PROBLEM REQUIREMENTS
Write out exactly the lines below that run from the one containing "Follow the dark" through the one containing "Expand View Full", both included, with no other lines.

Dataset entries
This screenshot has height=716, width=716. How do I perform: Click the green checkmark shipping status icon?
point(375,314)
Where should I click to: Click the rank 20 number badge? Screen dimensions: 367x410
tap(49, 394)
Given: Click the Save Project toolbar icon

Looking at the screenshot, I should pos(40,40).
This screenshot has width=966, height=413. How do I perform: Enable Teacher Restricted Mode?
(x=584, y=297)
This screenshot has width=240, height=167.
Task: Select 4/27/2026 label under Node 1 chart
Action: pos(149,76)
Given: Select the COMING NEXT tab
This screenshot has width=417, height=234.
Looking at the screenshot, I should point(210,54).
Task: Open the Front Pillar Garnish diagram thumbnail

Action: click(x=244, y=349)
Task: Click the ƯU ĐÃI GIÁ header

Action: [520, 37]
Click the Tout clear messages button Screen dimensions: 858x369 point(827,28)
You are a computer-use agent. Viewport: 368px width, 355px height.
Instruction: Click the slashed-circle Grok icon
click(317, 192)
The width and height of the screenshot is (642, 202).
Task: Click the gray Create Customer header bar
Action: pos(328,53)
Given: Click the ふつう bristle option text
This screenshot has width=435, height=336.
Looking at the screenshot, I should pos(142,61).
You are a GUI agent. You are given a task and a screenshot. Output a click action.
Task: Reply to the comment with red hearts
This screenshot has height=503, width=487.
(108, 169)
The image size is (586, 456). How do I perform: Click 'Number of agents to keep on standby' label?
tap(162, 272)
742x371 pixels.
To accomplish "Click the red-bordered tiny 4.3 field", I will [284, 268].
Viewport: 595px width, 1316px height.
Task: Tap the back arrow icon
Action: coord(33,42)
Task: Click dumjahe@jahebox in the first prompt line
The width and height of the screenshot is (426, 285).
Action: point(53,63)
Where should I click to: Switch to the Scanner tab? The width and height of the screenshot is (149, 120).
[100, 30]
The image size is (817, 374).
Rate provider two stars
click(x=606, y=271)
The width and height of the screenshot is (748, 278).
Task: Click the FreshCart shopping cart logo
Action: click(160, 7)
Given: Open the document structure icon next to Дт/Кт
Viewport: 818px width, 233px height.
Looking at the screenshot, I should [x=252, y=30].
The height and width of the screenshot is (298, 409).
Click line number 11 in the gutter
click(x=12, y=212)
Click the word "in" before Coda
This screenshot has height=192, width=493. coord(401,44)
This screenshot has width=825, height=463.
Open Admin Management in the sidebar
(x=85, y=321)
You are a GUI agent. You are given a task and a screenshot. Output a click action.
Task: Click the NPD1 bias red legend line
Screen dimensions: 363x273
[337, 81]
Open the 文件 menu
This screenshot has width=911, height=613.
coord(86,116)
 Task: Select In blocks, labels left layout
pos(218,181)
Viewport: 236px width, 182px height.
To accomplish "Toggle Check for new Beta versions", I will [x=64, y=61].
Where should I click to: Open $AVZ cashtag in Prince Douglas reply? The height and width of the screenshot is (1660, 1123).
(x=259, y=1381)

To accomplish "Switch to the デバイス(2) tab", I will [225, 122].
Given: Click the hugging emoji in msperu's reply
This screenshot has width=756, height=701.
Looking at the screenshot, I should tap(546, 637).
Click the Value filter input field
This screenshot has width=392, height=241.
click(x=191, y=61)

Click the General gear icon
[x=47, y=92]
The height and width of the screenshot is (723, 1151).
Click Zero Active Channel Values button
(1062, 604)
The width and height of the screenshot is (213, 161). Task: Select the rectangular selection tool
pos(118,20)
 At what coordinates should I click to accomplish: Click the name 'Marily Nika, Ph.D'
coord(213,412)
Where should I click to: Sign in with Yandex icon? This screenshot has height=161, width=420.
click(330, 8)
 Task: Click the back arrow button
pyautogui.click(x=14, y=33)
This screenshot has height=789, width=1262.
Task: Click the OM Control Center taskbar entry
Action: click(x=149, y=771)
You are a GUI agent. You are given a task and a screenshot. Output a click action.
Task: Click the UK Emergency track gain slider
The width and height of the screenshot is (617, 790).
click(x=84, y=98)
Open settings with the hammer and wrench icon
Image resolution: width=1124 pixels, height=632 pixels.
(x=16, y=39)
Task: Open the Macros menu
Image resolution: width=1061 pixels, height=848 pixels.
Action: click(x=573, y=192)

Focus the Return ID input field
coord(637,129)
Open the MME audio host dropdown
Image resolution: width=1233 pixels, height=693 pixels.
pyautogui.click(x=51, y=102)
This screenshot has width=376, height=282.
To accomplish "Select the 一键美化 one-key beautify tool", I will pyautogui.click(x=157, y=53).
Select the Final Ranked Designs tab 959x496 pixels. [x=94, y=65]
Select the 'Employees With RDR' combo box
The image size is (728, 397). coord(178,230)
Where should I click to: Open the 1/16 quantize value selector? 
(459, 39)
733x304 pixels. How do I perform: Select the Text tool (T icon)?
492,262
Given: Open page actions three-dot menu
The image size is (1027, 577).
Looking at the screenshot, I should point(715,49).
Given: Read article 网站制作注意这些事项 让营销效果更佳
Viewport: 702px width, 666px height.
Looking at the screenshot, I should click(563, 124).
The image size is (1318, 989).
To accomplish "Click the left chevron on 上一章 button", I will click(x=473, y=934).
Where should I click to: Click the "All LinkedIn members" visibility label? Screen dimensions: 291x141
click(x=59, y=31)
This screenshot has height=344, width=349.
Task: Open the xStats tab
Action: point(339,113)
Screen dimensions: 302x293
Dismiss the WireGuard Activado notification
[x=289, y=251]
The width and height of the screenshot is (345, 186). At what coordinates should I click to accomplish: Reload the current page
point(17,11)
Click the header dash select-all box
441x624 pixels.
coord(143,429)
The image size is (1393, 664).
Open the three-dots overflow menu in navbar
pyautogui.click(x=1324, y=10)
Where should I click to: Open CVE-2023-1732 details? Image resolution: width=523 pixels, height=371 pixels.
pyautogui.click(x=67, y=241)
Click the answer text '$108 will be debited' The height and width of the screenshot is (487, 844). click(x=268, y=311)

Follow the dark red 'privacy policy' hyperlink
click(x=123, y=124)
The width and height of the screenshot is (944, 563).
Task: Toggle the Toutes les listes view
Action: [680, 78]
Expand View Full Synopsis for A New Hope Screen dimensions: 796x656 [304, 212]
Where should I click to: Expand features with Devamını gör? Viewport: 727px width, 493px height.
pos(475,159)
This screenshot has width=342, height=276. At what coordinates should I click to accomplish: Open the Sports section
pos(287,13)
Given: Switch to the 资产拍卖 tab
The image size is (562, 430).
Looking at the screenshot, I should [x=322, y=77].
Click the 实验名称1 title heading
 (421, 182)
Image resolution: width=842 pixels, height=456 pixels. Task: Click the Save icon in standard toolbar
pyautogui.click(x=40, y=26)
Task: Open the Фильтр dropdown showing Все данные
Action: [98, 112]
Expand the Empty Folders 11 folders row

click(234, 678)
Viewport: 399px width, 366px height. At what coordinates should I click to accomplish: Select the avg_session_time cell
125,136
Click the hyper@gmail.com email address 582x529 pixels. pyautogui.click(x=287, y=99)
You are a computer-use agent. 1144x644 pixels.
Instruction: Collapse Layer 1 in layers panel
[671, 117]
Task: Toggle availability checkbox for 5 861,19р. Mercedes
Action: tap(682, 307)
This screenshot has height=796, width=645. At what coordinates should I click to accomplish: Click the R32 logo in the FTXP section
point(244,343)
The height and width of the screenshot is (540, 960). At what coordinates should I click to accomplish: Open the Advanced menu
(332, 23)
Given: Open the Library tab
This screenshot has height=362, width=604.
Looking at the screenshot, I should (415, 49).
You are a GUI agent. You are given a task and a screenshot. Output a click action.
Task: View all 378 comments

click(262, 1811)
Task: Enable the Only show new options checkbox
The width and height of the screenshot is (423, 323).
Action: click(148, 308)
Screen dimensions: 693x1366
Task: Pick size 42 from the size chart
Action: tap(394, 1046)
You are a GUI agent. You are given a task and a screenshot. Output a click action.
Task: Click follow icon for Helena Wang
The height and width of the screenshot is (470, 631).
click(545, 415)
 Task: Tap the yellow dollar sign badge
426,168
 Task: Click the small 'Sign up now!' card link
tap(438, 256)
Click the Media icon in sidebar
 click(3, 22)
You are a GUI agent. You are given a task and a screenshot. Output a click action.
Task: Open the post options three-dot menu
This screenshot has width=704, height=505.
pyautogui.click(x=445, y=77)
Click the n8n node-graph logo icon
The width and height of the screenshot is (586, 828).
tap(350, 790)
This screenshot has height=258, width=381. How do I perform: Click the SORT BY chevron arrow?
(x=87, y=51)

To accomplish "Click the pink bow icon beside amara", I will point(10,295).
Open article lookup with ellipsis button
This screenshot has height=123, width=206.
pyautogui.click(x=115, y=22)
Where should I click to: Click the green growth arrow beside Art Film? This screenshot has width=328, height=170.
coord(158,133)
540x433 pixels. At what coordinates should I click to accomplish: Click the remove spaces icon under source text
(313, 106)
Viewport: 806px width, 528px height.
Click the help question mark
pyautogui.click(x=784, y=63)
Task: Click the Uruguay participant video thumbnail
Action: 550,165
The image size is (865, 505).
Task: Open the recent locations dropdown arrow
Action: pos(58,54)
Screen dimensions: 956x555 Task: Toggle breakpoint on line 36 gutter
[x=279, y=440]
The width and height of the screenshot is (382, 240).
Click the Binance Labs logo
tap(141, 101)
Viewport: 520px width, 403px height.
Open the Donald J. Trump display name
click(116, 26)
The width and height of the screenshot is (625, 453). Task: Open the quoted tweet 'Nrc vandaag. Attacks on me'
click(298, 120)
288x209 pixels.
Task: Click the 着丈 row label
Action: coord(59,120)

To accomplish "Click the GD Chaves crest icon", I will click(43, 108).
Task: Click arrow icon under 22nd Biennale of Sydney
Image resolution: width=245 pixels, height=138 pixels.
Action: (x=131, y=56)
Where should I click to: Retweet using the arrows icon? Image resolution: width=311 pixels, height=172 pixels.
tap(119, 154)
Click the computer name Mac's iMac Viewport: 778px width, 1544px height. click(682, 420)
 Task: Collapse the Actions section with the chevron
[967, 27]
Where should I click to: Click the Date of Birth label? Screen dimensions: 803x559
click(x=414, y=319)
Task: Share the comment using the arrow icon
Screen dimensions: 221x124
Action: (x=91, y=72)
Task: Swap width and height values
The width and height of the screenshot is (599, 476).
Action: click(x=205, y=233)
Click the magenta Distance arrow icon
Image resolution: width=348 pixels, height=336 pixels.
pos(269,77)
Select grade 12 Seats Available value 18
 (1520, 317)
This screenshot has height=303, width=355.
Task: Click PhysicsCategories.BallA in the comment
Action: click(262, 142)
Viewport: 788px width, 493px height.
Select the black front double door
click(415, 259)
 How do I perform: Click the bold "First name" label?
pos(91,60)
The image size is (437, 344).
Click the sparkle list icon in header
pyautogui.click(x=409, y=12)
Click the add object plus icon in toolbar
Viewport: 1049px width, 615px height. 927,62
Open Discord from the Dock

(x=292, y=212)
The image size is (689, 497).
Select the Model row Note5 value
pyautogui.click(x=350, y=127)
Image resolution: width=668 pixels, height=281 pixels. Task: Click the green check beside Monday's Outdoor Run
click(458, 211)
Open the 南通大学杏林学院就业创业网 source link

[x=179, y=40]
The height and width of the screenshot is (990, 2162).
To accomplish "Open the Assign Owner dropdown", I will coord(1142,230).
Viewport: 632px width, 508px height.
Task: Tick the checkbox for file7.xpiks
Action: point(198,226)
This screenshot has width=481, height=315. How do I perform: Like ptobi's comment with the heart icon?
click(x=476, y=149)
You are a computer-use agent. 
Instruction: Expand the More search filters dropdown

SOLUTION
Follow the dark red 'privacy policy' hyperlink
click(x=123, y=124)
The width and height of the screenshot is (944, 563).
Task: Toggle the Toutes les listes view
Action: [680, 78]
Expand View Full Synopsis for A New Hope Screen dimensions: 796x656 [304, 212]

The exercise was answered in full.